Danry lui présente les deux mémoires qu'il a rédigés et lui en explique le contenu. «Sur-le-champ, il me coupa court, en me disant: «Monsieur, je ne crois point du tout aux ensorcellements.»

«Je ne perdis point courage, et je lui dis: «Monsieur, il ne m'est point possible de vous faire voir le corps du démon, mais je suis très certain de vous convaincre, par le contenu de ce mémoire, que feu la marquise de Pompadour était une magicienne, et que le marquis de Marigny, son frère, est encore aujourd'hui même en commerce avec les démons.»
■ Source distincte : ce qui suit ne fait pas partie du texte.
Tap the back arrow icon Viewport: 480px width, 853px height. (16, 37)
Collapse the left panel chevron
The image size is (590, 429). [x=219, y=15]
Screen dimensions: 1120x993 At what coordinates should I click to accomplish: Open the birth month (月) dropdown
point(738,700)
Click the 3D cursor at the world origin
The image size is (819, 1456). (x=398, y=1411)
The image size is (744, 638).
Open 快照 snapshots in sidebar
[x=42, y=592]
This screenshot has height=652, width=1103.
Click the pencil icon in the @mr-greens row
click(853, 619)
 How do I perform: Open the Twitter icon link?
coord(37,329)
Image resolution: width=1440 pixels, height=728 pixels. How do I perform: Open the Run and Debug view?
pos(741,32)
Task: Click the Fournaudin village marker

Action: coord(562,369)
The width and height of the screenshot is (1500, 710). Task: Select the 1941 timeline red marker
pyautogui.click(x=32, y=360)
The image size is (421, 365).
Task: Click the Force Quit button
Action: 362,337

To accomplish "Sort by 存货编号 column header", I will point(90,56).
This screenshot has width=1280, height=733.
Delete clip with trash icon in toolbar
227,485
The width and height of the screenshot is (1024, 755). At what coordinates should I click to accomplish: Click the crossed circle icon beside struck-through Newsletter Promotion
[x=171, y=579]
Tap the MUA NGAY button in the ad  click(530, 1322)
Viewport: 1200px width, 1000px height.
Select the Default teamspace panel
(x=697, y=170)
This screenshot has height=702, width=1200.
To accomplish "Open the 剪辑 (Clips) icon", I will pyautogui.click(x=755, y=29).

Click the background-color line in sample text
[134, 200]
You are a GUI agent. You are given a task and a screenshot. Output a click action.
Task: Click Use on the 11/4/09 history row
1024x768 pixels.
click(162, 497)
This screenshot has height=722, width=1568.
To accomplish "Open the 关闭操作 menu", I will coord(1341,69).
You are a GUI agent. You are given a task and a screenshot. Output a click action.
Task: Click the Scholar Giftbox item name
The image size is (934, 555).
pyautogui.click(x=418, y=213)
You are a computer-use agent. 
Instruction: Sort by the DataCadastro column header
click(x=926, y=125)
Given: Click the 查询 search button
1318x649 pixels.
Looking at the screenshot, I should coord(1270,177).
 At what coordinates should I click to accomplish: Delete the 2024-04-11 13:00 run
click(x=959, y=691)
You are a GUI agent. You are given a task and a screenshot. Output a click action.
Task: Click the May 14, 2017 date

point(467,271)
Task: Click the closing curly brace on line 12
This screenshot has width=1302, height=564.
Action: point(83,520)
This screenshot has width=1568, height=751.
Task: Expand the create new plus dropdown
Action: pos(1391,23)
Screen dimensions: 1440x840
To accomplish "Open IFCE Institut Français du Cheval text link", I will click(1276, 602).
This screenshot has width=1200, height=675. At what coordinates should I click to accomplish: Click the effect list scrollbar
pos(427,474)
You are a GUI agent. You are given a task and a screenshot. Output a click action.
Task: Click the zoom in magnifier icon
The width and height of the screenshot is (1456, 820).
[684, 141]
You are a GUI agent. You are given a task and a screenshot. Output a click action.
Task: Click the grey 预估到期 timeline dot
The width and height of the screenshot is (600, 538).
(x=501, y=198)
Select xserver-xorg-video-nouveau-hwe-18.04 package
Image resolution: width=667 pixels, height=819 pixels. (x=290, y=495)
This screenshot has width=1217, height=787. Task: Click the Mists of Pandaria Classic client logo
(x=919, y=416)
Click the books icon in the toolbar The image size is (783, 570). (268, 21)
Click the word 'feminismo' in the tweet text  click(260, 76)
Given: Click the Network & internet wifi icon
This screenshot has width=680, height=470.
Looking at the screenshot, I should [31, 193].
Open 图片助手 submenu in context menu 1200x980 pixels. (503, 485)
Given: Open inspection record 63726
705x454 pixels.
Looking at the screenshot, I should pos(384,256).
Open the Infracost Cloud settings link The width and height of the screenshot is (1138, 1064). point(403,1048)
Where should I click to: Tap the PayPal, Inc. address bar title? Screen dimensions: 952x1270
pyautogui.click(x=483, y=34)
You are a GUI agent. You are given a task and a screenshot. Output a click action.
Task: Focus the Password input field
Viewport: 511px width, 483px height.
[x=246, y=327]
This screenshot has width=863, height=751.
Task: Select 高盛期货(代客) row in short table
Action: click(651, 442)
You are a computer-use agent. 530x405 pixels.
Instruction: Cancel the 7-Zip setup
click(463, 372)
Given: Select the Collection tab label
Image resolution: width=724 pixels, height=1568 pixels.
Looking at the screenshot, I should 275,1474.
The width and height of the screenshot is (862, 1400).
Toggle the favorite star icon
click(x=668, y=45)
A peine l'avocat eut-il lu quelques pages, qu'il s'arrêta tout court, posa le cahier sur la table et me dit, comme s'il s'était éveillé d'un profond sommeil: «N'est-ce pas que vous voudriez sortir de prison?» Je repris: «Cela n'est point douteux.—Et comptez-vous rester dans Paris ou retourner chez vous?—«Quand je serai libre, je retournerai chez moi.—Mais avez-vous de quoi?» A ce mot, je le pris par la main et je lui dis: «Monsieur l'avocat, je vous prie de ne pas vous fâcher des paroles que je vais vous dire.—Parlez, me dit-il, dites tout ce qu'il vous plaira, je ne me fâcherai point.—Hé bien, c'est que je me suis aperçu très distinctement que le démon s'est déjà emparé de vous.»

La même année, Malesherbes fit sa célèbre inspection des prisons. «Ce ministre vertueux vint me voir dans le commencement du mois d'août 1775, il m'écouta avec le plus vif intérêt.» L'historien qui a le mieux connu tout ce qui se rapporte à la Bastille, François Ravaisson, a cru que Malesherbes laissa le malheureux en prison par égard pour son collègue Maurepas. «On aurait dit que le premier acte de Maurepas, en reprenant le ministère, avait été de faire sortir son ancien complice.» Une lettre de Malesherbes au gouverneur de Vincennes détruit cette supposition: «Je m'occupe, monsieur, de l'examen des pièces qui concernent vos différents prisonniers. Danry, Thorin et Maréchal sont tout à fait fols suivant les notes qu'on m'a données, et les deux premiers en ont donné des marques indubitables en ma présence.»

Danry fut, en conséquence, transféré à Charenton le 27 septembre 1774, «pour cause de dérangement de tête, en vertu d'un ordre du Roy du 23 dudit mois, contresigné de Lamoignon (Malesherbes). Le Roy paiera sa pension.» Au moment d'entrer dans sa nouvelle demeure, Latude prit la précaution de changer de nom une troisième fois et signa sur les registres «Danger».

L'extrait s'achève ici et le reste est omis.